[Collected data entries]
# # # #

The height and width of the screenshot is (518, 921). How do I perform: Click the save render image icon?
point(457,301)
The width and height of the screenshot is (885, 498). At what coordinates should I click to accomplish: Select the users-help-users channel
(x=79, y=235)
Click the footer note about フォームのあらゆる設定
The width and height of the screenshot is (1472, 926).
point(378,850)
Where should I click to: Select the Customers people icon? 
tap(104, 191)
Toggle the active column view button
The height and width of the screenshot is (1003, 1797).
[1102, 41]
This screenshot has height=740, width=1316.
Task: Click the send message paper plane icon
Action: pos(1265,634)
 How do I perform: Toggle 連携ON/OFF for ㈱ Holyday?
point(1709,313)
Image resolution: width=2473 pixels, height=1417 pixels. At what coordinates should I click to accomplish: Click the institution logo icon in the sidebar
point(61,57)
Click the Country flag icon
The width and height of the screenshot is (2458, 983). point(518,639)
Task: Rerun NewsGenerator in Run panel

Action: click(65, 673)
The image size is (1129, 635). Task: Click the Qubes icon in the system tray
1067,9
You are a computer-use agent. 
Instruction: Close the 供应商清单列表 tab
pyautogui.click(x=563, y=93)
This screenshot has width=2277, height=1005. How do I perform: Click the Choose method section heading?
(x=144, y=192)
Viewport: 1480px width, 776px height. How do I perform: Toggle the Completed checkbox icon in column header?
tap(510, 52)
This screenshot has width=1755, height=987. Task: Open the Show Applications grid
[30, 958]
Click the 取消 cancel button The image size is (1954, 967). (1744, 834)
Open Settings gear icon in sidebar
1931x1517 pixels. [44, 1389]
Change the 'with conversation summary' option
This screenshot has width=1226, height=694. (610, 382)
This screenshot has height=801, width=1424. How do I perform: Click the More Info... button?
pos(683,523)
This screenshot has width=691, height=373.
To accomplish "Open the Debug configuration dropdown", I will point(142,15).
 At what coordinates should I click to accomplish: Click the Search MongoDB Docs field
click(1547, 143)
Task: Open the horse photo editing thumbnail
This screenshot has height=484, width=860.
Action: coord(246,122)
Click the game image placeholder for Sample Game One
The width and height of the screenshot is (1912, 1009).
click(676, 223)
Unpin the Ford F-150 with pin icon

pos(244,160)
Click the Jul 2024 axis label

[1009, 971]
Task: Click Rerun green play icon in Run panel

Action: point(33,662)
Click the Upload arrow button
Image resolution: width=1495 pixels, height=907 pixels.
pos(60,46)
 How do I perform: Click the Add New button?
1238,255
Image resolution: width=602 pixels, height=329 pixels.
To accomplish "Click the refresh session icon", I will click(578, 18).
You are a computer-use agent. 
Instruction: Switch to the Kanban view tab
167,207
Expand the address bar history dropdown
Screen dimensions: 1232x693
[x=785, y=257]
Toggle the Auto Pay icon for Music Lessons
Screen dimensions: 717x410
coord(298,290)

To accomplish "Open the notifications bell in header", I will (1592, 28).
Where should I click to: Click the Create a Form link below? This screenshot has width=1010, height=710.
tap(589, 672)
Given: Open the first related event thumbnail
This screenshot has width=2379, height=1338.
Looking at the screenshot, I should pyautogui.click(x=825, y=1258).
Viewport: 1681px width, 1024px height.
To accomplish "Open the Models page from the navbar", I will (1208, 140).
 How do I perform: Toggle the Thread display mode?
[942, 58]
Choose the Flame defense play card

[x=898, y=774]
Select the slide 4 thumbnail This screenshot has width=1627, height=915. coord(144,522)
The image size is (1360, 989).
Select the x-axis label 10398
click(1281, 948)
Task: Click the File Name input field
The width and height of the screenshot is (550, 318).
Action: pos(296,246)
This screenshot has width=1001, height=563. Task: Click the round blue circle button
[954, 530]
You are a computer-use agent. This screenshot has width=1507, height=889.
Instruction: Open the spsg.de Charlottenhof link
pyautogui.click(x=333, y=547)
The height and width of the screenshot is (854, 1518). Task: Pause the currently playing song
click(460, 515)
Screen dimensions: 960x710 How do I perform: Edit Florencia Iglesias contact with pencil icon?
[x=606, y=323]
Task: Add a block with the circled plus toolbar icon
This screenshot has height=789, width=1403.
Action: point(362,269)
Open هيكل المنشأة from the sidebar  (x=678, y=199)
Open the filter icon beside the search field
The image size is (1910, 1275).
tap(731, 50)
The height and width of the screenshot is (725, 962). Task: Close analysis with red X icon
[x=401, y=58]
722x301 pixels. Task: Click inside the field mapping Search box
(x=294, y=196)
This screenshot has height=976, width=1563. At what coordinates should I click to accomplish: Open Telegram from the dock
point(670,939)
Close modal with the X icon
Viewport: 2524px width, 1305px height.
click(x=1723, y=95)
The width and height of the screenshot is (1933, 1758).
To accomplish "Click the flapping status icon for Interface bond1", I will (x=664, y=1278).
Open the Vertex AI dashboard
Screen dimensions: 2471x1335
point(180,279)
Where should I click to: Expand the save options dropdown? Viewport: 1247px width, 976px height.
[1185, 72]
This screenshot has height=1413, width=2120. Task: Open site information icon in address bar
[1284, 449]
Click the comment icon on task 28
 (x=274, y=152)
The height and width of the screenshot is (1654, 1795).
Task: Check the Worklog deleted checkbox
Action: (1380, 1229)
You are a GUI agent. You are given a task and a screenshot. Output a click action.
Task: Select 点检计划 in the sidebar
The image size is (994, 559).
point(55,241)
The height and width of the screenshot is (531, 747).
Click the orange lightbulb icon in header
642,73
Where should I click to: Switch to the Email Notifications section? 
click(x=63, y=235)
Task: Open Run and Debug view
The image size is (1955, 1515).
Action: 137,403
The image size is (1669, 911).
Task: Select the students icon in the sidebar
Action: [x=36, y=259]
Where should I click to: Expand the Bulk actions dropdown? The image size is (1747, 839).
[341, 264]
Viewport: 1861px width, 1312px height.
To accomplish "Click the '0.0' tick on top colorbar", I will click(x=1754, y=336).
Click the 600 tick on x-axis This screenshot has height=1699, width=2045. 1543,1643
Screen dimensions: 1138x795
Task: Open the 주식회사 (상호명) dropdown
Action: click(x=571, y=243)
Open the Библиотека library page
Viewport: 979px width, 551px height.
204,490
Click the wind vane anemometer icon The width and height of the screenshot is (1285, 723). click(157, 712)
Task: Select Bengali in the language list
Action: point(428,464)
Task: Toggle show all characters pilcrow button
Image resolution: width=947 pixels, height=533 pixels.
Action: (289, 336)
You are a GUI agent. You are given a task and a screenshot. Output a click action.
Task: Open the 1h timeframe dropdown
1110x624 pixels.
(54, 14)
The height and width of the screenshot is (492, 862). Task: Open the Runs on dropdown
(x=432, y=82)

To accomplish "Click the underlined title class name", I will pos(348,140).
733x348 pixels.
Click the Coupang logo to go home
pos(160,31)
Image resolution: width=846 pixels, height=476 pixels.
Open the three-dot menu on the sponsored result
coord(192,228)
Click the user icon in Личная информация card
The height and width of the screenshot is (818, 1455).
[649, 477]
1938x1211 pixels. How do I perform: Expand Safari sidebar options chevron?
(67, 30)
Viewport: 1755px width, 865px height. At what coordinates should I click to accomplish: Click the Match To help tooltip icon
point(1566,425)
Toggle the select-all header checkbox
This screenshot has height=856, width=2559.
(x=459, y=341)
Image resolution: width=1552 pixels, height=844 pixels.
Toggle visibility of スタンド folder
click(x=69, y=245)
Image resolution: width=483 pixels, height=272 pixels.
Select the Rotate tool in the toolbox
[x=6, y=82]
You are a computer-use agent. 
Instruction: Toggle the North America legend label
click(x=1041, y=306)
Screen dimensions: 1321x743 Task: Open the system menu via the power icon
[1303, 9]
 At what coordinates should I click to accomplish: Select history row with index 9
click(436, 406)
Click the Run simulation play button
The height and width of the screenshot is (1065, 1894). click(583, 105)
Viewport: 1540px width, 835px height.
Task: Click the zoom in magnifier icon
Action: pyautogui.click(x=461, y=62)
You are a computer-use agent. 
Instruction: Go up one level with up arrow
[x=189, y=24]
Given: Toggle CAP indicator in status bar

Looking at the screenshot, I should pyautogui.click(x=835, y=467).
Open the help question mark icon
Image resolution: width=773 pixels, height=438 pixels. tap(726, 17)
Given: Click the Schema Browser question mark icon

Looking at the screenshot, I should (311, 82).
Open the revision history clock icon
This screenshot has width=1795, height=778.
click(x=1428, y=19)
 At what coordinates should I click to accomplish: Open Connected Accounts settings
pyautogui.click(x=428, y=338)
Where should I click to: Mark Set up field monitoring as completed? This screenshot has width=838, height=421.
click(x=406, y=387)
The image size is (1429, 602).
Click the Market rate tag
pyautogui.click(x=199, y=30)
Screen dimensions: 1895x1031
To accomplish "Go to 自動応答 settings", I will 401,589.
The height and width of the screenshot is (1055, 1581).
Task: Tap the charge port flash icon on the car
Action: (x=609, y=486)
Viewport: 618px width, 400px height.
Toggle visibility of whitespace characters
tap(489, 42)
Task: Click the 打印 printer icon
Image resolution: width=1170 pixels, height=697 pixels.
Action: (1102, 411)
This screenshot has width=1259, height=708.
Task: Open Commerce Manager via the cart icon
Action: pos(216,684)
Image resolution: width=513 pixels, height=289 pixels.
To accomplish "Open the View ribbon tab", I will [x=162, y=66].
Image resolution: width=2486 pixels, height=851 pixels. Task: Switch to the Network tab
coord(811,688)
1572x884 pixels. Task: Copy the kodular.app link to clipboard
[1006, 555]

# # # #

**What you have to do**.
A single number is expected: how many lines in the entries contain "page".

**Solution below**.
2